◆ **Поставленная задача**: Объясните в одном–трёх предложениях, почему во фрагменте о Пушкинской премии звучит восклицание «Все пропало!».

***** Фрагмент текста

Читаем Чехов в жизни: сюжеты для небольшого романа полностью

Мне все кажется, что несмотря на то, что Чехов стоял в литературе уже высоко, занимая свое особое место, он все же не отдавал себе отчета в своей ценности.

И. А. Бунин. Чехов

В моей печке воет жалобно ветер. Что-то он, подлец, говорит, но что – не пойму никак.

Получил я известие, что Академия наук присудила мне Пушкинскую премию в 500 р. Это, должно быть, известно уже Вам из газетных телеграмм. Официально объявят об этом 19-го окт<ября> в публичном заседании Академии с подобающей случаю классической торжественностью. Это, должно быть, за то, что я раков ловил.

Премия, телеграммы, поздравления, приятели, актеры, актрисы, пьесы – все это выбило меня из колеи. Прошлое туманится в голове, я ошалел; тина и чертовщина городской, литераторской суеты охватывают меня, как спрут-осьминог. Все пропало! Прощай лето, прощайте раки, рыба, остроносые челноки, прощай моя лень, прощай голубенький костюмчик.

Прощай, покой, прости, мое довольство!

Все, все прости! Прости, мой ржущий конь,

И звук трубы, и грохот барабана,

И флейты свист, и царственное знамя,

Все почести, вся слава, все величье

И бурные тревоги славных войн!

Простите вы, смертельные орудья,

Которых гул несется по земле,

Как грозный гром бессмертного Зевеса!

**********
***** Перечень данных

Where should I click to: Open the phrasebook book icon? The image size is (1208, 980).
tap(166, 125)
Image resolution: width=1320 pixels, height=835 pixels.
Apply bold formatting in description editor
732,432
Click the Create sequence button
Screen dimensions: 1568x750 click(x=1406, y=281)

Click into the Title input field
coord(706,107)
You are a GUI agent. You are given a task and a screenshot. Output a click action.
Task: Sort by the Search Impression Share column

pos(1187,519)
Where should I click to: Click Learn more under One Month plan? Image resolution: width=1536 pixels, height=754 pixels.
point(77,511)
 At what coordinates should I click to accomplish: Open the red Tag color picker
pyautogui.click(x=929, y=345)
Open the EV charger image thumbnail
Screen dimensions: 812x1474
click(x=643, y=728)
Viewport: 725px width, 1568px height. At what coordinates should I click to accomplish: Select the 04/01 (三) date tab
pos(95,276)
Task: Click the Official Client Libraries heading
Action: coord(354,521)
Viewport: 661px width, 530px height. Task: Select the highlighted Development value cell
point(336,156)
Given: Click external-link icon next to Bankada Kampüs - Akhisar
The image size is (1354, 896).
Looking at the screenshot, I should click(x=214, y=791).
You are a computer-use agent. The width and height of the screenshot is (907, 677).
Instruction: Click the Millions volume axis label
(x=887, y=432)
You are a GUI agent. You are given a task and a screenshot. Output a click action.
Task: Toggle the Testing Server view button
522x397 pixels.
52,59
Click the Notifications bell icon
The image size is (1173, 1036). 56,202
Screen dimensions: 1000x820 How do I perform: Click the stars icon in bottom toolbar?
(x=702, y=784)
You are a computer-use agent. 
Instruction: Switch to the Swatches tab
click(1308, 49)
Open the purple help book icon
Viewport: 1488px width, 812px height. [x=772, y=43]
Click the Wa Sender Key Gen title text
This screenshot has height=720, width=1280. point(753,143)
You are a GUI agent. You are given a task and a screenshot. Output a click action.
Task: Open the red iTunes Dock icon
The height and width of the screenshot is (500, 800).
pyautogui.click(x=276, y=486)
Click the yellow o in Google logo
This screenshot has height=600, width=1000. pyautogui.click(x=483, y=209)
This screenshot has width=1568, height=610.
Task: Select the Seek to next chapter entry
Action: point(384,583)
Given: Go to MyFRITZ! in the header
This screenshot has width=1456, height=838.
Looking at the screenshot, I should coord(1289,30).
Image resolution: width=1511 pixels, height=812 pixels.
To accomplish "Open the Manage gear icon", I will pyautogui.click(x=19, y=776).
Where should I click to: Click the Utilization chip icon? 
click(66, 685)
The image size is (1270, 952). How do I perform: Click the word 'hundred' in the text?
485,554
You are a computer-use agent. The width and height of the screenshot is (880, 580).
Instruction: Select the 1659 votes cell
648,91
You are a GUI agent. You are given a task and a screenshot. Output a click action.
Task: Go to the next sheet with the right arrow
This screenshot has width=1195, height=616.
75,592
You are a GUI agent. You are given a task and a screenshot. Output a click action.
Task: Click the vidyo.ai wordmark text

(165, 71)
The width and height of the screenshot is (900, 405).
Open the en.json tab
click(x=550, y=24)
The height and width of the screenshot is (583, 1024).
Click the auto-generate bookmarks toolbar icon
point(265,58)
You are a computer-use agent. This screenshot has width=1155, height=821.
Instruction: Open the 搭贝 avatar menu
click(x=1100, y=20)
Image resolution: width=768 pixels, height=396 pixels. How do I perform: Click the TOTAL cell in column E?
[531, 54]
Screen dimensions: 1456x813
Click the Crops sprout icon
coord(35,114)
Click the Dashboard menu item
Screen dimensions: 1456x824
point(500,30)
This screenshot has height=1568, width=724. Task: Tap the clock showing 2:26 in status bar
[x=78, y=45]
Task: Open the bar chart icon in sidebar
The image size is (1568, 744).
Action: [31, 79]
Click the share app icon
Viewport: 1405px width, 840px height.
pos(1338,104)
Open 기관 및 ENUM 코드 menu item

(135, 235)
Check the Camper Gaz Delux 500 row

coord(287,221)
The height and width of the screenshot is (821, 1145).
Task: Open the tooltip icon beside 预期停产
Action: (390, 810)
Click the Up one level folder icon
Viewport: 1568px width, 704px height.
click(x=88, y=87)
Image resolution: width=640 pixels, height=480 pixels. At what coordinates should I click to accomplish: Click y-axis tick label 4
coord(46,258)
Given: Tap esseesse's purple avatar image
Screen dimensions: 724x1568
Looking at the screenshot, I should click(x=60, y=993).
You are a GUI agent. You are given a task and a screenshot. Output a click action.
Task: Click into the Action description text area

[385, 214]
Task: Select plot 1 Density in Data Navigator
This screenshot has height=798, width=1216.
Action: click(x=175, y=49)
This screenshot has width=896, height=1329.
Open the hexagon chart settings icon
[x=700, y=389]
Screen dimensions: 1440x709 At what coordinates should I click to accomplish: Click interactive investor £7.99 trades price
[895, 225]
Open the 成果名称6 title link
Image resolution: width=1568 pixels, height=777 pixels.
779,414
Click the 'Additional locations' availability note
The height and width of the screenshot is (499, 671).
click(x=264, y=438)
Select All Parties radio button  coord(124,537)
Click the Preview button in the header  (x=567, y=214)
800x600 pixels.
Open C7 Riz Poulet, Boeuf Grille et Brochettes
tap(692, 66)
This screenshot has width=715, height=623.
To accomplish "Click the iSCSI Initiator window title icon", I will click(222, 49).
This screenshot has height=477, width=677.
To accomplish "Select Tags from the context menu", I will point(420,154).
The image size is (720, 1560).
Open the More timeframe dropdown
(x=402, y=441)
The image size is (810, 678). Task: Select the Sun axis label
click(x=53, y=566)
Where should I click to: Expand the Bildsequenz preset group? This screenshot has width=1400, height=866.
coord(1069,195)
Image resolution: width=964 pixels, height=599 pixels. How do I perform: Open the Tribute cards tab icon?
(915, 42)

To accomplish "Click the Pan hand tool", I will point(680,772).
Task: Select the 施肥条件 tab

**********

◆ **Выполненное задание**: Премия, телеграммы, поздравления, приятели, актеры, актрисы и пьесы выбили из колеи: прошлое туманится в голове, а тина и чертовщина городской, литераторской суеты охватывают, как спрут-осьминог. Поэтому приходится прощаться с летом, раками, рыбой, остроносыми челноками, ленью и голубеньким костюмчиком.